<<<<

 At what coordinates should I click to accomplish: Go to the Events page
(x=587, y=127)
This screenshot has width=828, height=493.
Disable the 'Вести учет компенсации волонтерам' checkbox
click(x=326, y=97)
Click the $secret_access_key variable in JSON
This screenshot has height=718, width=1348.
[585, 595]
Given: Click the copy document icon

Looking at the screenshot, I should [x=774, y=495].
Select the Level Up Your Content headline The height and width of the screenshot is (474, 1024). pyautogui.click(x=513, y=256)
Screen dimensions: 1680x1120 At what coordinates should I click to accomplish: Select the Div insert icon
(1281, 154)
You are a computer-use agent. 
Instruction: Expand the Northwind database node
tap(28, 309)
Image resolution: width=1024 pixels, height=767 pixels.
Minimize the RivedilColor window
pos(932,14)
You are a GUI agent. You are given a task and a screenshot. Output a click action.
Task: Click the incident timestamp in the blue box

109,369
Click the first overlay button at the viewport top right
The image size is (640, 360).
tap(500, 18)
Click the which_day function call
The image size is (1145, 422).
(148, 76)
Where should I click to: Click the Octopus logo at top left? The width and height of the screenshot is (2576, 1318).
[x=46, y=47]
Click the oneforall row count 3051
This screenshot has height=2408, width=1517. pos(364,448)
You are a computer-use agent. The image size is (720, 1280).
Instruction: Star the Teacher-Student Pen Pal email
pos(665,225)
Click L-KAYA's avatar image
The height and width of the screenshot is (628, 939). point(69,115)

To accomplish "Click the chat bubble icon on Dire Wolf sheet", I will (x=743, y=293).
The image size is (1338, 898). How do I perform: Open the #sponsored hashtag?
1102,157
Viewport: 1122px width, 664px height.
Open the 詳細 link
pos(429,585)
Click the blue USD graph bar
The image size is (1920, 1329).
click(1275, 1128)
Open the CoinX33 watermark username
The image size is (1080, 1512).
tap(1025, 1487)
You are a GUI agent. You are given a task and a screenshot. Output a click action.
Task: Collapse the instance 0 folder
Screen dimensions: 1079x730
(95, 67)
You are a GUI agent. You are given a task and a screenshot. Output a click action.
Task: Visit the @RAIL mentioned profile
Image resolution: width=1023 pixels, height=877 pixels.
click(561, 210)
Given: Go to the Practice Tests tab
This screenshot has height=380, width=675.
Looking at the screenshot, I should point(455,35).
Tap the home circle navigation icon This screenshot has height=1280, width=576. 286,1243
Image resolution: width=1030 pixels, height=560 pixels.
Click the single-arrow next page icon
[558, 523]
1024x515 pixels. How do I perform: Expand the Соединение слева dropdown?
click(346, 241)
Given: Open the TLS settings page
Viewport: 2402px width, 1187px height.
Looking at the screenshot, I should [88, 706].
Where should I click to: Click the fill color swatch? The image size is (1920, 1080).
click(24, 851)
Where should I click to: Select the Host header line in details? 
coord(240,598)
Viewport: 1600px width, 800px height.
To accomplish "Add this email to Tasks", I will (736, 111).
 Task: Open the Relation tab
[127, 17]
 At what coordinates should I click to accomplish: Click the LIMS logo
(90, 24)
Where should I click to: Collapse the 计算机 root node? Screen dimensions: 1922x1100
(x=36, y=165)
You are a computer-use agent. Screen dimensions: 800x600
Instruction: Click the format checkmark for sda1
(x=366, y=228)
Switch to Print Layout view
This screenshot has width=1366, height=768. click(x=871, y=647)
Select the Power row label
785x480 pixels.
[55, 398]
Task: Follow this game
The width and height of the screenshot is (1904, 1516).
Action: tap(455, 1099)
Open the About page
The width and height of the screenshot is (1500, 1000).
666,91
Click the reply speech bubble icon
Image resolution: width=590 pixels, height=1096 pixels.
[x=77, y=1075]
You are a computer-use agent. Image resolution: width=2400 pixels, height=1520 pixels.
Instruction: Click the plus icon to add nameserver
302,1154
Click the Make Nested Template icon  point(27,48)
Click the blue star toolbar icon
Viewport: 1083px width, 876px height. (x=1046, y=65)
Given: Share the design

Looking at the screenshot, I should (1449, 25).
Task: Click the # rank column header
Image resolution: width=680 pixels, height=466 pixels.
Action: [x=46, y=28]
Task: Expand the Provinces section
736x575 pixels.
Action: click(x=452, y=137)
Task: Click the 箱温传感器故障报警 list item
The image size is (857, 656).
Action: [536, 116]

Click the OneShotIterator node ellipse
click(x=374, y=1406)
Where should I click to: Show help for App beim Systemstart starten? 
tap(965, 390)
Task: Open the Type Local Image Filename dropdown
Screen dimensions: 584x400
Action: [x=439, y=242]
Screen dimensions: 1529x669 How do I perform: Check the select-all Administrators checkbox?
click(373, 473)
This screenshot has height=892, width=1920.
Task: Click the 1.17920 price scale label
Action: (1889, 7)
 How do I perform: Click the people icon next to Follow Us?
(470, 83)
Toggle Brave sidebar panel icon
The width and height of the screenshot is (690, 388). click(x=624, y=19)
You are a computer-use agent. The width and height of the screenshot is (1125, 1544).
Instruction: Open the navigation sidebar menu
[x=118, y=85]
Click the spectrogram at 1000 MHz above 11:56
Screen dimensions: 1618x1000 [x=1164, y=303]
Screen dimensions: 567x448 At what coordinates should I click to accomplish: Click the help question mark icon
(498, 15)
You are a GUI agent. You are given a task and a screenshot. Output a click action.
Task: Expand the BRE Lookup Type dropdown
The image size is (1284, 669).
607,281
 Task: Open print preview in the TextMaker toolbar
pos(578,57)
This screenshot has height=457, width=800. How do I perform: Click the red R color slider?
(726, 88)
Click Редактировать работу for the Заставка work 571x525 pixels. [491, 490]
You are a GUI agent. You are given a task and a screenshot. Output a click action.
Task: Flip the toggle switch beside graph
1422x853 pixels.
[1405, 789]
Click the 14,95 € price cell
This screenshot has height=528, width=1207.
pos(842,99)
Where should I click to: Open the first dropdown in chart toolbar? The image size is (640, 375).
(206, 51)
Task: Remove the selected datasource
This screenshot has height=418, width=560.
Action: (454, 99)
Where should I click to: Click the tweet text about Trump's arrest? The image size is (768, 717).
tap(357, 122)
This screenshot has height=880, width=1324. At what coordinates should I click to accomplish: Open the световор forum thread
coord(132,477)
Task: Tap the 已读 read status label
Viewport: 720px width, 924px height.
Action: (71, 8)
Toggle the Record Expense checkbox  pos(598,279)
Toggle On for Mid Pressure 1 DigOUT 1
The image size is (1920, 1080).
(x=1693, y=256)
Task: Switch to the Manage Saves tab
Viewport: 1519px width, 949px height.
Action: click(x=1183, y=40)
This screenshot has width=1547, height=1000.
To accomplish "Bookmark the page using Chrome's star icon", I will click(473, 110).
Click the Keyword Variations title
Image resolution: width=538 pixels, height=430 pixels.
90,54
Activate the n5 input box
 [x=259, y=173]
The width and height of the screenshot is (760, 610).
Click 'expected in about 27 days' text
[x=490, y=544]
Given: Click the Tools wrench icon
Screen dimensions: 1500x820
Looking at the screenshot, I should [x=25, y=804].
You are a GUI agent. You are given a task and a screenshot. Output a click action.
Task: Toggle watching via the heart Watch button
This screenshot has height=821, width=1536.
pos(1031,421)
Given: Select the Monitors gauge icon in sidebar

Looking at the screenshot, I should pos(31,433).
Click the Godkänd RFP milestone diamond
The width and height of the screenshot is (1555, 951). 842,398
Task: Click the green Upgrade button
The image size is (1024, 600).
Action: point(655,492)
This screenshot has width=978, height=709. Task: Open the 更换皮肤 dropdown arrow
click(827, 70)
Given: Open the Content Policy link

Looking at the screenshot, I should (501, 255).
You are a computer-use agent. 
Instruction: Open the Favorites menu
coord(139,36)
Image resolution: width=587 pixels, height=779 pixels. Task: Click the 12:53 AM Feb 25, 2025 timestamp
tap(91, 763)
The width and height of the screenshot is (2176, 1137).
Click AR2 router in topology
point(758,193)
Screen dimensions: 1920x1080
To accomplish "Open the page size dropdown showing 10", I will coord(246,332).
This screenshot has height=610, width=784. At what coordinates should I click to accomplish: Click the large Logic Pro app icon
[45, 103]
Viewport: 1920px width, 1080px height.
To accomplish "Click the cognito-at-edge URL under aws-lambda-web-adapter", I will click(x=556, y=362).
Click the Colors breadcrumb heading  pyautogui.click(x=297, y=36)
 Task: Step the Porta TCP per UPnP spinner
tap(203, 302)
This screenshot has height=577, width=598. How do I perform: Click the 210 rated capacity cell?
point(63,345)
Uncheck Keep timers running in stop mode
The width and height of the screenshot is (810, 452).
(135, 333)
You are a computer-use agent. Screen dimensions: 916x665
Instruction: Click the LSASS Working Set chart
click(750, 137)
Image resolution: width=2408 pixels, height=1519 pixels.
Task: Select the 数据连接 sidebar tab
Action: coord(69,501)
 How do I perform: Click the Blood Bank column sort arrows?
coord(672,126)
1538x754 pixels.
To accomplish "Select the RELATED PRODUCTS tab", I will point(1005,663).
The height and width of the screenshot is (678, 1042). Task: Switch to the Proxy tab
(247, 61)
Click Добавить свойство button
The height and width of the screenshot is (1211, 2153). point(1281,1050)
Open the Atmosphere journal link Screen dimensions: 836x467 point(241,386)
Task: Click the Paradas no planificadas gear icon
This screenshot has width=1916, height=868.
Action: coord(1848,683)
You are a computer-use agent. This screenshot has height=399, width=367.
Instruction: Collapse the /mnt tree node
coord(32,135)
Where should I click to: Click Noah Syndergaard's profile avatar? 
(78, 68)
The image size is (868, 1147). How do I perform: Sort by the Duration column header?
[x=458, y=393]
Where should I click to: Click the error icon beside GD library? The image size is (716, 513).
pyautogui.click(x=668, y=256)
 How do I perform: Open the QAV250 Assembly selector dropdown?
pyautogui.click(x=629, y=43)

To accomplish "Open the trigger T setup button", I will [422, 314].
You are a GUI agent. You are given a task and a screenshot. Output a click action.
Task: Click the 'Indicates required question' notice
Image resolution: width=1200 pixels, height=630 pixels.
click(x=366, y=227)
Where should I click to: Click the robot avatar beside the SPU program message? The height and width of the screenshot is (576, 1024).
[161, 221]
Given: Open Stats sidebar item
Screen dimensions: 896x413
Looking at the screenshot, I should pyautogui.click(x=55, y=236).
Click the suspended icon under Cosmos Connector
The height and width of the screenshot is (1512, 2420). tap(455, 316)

>>>>

WRITTEN REQUEST:
Which lines in the records above contain the string "profile"? Copy each of those lines in full.

SOLUTION FOR THIS TASK:
Task: Visit the @RAIL mentioned profile
Where should I click to: Click Noah Syndergaard's profile avatar? 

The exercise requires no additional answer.